La rhinite, objet d’une bonne observance contraint l’asthme

le mercredi 30 juin 2010
par Astrid Charlery
Allergique ou pas, la rhinite nécessite une bonne prise en charge pour éviter l’évolution vers l’asthme.

Nez qui coule ou nez bouché, éternuements, démangeaisons nasales, picotements des yeux, fatigue et baisse de concentration… si les rhinites ne sont pas graves, leurs symptômes ont un impact sur la qualité de vie et leur évolution peut être grave.

Souvent objet d’automédication, la rhinite débutante peut être traitée par des antihistaminiques (anti-H1) et des produits à base de sérum physiologique. Les premiers s’attaquent au caractère allergique et les seconds à la congestion nasale. Il est cependant essentiel de consulter un médecin si les symptômes persistent ou sont saisonniers.

Chercher l’asthme derrière la rhinite

Le fait d’avoir une rhinite multiplie par 3 ou 4 le risque de développer un asthme. Le lien entre sphère nasale et atteinte bronchique vient du développement de substances inflammatoires qui, passant pas la voie sanguine, colonisent d’autres muqueuses comme les bronches, et entraînent de l’asthme.

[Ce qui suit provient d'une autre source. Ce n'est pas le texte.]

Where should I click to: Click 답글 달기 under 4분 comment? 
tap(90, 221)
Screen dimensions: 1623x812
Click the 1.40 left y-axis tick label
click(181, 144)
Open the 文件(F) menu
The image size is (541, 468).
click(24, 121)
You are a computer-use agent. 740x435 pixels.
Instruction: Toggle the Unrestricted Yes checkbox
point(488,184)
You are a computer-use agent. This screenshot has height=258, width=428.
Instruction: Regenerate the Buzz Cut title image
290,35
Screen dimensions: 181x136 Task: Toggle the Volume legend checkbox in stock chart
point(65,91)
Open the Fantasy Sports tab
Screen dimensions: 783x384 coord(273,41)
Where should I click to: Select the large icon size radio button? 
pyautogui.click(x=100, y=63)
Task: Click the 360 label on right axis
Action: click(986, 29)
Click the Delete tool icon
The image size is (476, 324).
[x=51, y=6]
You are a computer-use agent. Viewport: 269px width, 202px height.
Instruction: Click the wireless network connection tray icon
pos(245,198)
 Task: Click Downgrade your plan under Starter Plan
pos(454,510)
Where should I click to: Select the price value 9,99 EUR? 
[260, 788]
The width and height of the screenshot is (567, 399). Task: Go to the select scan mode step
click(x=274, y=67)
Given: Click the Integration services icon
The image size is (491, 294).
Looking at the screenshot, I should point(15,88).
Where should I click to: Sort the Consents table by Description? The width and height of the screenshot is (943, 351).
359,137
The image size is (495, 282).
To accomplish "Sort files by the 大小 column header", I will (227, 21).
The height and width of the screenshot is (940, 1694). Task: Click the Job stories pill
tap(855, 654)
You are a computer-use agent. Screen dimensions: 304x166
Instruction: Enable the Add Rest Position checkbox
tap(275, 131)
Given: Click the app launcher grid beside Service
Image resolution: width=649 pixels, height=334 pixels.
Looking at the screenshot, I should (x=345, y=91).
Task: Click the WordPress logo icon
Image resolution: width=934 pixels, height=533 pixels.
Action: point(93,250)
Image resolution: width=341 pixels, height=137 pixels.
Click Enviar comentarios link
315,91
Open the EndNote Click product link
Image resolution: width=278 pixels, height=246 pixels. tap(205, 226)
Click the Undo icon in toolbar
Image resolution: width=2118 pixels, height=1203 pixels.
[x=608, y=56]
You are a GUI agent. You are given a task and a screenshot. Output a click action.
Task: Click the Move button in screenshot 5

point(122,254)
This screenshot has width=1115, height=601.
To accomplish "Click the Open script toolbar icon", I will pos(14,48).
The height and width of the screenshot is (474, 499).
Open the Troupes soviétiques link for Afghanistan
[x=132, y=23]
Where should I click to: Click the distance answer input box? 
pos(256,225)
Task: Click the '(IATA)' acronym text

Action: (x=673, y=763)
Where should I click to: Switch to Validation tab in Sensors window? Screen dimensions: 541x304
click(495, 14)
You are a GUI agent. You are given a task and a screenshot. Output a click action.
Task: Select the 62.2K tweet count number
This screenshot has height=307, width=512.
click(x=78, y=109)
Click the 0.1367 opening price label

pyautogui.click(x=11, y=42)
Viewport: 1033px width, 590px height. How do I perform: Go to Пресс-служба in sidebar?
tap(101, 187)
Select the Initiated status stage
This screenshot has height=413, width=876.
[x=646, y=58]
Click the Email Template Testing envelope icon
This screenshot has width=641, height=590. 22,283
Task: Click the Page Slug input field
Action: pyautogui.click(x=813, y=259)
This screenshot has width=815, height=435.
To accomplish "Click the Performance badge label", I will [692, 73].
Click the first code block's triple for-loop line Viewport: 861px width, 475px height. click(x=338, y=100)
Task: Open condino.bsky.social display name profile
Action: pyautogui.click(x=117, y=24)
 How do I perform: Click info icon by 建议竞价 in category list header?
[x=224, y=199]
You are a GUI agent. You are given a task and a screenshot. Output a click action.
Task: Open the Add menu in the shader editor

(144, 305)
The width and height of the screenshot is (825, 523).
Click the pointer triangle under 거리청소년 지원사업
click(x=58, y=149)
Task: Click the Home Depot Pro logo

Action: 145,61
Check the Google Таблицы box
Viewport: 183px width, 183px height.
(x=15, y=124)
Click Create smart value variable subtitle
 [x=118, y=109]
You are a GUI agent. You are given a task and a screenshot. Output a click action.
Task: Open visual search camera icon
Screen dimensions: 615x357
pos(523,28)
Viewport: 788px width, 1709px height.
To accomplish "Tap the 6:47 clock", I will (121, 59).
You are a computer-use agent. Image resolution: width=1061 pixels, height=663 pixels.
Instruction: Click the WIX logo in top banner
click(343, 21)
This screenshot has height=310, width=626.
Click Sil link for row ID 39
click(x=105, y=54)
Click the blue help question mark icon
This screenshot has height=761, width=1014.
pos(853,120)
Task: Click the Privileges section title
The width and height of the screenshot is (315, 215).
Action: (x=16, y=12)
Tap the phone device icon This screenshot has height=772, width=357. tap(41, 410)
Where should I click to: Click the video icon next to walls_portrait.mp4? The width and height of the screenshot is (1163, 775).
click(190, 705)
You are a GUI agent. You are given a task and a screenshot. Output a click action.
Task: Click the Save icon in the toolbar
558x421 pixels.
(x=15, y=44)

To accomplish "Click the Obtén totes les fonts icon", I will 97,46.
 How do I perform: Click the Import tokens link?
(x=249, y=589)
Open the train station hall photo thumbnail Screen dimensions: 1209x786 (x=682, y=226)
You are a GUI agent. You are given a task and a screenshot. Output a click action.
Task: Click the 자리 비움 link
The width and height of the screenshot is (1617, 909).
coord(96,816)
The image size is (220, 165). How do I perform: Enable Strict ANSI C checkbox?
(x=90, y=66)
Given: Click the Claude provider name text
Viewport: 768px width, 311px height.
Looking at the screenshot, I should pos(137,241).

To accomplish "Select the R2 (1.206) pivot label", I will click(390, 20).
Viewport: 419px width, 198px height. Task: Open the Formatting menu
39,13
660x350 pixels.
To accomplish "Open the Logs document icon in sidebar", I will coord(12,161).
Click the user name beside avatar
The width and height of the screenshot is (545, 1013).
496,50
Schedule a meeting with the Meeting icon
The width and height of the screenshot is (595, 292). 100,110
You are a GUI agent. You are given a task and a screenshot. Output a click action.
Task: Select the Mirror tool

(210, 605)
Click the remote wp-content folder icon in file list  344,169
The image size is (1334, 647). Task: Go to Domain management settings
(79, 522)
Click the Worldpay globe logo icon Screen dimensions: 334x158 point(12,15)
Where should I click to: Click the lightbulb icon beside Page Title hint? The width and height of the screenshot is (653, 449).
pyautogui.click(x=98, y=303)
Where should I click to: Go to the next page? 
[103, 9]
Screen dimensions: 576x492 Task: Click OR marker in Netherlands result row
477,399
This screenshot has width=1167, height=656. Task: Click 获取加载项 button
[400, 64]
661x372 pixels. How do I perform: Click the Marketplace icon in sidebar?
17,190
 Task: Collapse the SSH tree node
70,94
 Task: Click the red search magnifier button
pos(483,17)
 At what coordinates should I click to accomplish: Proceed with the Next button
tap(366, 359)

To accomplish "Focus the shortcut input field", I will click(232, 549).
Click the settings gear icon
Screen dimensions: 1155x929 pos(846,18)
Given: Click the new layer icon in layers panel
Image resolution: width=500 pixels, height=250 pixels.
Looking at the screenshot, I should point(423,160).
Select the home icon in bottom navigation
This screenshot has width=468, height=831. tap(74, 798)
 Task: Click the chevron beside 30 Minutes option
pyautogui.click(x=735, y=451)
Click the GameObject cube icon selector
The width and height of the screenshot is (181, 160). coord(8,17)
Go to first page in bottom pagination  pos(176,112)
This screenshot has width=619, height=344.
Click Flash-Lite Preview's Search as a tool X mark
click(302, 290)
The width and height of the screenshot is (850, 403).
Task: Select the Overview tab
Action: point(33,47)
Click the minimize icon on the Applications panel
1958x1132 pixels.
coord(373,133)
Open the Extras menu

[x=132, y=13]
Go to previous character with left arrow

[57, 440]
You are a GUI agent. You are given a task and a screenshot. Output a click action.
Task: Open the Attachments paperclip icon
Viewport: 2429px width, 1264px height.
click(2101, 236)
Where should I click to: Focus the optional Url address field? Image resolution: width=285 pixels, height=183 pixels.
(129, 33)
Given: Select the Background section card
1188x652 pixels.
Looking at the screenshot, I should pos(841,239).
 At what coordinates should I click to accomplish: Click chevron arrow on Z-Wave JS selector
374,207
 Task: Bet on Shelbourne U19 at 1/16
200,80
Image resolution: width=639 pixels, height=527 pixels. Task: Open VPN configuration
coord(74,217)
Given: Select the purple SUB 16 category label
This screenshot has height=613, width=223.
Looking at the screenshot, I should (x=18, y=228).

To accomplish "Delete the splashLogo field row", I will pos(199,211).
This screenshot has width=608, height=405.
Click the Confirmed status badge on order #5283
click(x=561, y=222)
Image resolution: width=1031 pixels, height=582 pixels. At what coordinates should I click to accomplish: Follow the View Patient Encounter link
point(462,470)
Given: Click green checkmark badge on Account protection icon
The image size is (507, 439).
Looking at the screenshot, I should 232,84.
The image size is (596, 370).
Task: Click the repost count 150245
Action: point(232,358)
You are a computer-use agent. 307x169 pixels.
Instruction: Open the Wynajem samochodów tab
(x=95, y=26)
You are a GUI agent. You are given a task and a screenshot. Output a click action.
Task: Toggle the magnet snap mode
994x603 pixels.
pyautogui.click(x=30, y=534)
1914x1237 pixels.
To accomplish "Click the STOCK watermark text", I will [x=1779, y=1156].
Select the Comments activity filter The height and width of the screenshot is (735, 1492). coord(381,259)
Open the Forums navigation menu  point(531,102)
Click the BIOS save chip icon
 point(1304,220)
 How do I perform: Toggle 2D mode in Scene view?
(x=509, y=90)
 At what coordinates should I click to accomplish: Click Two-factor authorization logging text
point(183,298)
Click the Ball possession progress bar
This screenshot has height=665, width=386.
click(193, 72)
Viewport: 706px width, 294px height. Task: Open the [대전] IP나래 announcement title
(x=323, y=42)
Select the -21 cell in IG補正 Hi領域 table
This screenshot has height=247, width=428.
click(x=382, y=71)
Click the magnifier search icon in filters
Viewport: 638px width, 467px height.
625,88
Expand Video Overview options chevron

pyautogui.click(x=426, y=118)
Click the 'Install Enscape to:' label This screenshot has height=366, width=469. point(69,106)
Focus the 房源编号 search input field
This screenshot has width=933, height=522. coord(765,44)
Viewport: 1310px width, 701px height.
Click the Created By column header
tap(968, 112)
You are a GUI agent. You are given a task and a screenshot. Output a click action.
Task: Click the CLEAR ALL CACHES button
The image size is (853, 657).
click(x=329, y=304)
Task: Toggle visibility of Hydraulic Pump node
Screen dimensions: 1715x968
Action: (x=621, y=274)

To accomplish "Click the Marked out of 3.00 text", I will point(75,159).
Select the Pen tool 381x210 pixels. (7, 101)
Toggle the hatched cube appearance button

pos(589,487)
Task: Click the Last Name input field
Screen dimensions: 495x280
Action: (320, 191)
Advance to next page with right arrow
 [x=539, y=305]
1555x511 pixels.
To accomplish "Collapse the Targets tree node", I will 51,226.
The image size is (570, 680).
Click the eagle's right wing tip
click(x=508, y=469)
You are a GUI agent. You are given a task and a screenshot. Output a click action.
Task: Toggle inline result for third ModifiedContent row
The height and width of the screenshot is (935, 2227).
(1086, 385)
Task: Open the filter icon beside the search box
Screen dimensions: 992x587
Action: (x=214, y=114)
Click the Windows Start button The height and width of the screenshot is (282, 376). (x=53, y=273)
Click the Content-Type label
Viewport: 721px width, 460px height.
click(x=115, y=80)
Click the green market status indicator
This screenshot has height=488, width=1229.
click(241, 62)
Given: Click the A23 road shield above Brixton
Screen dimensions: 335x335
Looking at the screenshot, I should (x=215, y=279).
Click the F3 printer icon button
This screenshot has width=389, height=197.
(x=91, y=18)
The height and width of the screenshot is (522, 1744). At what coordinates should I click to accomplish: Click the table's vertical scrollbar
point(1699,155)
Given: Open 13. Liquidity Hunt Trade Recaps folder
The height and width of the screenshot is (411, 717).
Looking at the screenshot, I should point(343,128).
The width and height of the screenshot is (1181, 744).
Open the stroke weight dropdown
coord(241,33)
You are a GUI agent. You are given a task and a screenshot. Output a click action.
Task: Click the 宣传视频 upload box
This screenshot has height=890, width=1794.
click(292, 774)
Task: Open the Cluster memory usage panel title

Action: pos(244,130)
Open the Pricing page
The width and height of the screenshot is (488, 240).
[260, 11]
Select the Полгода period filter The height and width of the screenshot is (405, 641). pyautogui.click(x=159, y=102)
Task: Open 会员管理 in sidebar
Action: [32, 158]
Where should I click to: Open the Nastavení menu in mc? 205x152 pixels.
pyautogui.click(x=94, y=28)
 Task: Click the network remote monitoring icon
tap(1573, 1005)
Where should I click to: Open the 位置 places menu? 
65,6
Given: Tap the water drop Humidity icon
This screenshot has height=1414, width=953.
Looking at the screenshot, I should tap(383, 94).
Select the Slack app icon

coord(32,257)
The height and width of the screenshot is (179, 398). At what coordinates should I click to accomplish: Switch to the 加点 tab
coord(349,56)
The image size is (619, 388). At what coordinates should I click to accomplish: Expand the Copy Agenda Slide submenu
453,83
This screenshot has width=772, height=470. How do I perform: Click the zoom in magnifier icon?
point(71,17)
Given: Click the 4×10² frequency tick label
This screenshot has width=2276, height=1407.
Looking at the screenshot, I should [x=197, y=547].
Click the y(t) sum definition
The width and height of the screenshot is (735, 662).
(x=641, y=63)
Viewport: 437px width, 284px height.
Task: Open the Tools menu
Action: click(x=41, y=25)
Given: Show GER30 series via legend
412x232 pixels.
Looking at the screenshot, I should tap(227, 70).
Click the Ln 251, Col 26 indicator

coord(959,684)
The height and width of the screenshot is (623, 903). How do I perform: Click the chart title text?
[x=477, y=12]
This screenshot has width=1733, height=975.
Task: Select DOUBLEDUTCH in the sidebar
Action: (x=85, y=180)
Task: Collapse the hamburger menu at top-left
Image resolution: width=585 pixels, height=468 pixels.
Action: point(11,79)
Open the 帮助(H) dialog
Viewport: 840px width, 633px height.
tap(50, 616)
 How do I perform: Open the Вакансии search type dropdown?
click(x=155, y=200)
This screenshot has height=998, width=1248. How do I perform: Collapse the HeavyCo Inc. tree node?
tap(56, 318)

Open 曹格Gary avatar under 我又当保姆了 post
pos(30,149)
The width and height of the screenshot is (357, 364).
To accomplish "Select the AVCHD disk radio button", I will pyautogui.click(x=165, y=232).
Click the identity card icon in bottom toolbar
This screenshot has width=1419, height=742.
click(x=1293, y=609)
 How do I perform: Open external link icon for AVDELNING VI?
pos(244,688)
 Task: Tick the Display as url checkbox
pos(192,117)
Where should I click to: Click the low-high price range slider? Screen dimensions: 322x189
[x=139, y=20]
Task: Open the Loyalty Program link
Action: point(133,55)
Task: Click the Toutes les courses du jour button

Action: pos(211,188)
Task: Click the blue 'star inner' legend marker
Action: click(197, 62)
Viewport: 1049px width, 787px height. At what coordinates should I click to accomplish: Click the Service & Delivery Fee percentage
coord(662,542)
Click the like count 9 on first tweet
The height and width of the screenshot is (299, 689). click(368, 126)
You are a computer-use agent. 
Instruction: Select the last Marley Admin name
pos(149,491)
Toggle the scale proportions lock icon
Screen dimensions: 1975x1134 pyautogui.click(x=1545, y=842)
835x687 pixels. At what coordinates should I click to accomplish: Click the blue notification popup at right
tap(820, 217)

De nombreuses études attestent* ce point. Il est cependant difficile d’évaluer le caractère prédictif d’une rhinite vers un asthme. En revanche, « plus on traîne à prendre en charge une rhinite, plus les lésions sur les parois nasales sont difficiles à cicatriser et la progression vers l’asthme difficile à maîtriser », résume le Pr Benoit Wallaert, allergologue au CHRU de Lille.

Soigner les rhinites

La visite médicale chez le médecin généraliste s’impose, suivie d’une orientation éventuelle vers un allergologue.
C’est l’interrogatoire du patient qui donne une première indication sur l’allergène en cause et son éviction. A ce stade, les antihistaminiques traitent les symptômes et les corticoïdes locaux ciblent l’inflammation. Ces derniers nécessitent une bonne observance.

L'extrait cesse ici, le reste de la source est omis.